Does BPA exposure in utero increase a young girl's chances of developing breast cancer later in life? A new study adds to the growing body of BPA research that indicates this may be the case.
The study, released yesterday in the journal Molecular Endocrinology, evaluated the offspring of lab mice mothers that were exposed to "environmentally relevant" amounts of BPA. Researchers found that the chemical may cause irreparable damage to developing animals.
"I want it to be clear that we do not provide evidence that BPA exposure causes breast cancer per se," said Cathrin Brisken of the Swiss Institute for Experimental Cancer Research, co-author of the study. "We do provide evidence that BPA exposure alters mammary gland development and that this may increase the predisposition of the breast to breast cancer."

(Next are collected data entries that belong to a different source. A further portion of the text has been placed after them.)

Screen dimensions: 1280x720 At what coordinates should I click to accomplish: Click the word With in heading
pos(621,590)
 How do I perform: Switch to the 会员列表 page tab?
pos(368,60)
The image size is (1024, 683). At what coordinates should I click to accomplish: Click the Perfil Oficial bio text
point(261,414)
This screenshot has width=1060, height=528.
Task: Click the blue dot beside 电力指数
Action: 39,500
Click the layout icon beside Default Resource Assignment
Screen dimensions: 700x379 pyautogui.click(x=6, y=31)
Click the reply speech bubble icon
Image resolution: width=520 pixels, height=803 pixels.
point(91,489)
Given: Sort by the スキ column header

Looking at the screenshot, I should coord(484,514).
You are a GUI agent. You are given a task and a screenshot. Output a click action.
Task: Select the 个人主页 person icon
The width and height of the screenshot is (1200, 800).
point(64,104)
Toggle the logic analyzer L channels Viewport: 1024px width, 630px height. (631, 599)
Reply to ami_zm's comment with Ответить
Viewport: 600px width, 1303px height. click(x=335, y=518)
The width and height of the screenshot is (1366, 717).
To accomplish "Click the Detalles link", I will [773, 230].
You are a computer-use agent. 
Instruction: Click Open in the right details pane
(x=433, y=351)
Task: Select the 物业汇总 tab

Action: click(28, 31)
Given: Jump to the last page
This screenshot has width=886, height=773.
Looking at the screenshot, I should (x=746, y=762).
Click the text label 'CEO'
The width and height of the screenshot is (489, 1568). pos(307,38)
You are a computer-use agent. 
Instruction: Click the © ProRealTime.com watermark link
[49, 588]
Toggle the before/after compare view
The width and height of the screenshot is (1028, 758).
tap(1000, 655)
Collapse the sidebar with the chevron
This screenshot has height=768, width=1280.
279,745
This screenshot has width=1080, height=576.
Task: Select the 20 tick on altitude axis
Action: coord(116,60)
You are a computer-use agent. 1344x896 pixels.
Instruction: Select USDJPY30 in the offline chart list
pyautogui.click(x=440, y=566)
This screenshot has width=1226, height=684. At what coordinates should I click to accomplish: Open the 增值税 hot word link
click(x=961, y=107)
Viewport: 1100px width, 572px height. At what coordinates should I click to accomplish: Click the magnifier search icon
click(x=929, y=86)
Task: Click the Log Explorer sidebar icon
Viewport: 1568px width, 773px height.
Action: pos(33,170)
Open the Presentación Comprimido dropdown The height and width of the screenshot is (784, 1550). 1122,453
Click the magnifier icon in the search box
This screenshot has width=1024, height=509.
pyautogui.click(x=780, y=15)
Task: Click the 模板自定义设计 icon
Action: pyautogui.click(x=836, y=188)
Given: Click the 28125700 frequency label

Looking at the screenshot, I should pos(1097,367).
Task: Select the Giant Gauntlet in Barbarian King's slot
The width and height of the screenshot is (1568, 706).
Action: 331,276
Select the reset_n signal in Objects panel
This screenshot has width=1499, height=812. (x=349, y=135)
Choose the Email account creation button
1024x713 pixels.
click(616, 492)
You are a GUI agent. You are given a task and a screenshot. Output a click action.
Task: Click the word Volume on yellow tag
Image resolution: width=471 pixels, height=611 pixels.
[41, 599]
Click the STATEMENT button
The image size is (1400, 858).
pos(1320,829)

For the study, researchers looked at the female offspring of mice that were exposed to BPA via drinking water while they were pregnant and nursing. They found that the mice born of mothers that were exposed to BPA developed mammary glands with an increased sensitivity to the hormone progesterone. Progesterone exposure is linked to the development of breast cancer.
Could this change be enough to increase a young girl's chances of developing breast cancer later in life? It's too soon to tell, but in the meantime, it makes sense to take precautions and avoid exposure to BPA — particularly if you are pregnant or nursing.